** Opening RECORDS FOR THE EXERCISE block **
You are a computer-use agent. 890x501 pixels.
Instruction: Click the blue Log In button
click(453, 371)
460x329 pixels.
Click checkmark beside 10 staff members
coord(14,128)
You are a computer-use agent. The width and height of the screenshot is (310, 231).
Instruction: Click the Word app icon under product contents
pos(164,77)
** Closing RECORDS FOR THE EXERCISE block **
** Opening RECORDS FOR THE EXERCISE block **
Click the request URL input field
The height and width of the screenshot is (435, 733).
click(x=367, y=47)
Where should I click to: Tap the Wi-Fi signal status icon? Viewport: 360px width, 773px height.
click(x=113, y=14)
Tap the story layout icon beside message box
** Closing RECORDS FOR THE EXERCISE block **
INSTRUCTIONS TO FOLLOW: Wherever the string "agent" is found in the listing above, copy the line that contains it.

ANSWER BOX:
You are a computer-use agent. 890x501 pixels.
You are a computer-use agent. The width and height of the screenshot is (310, 231).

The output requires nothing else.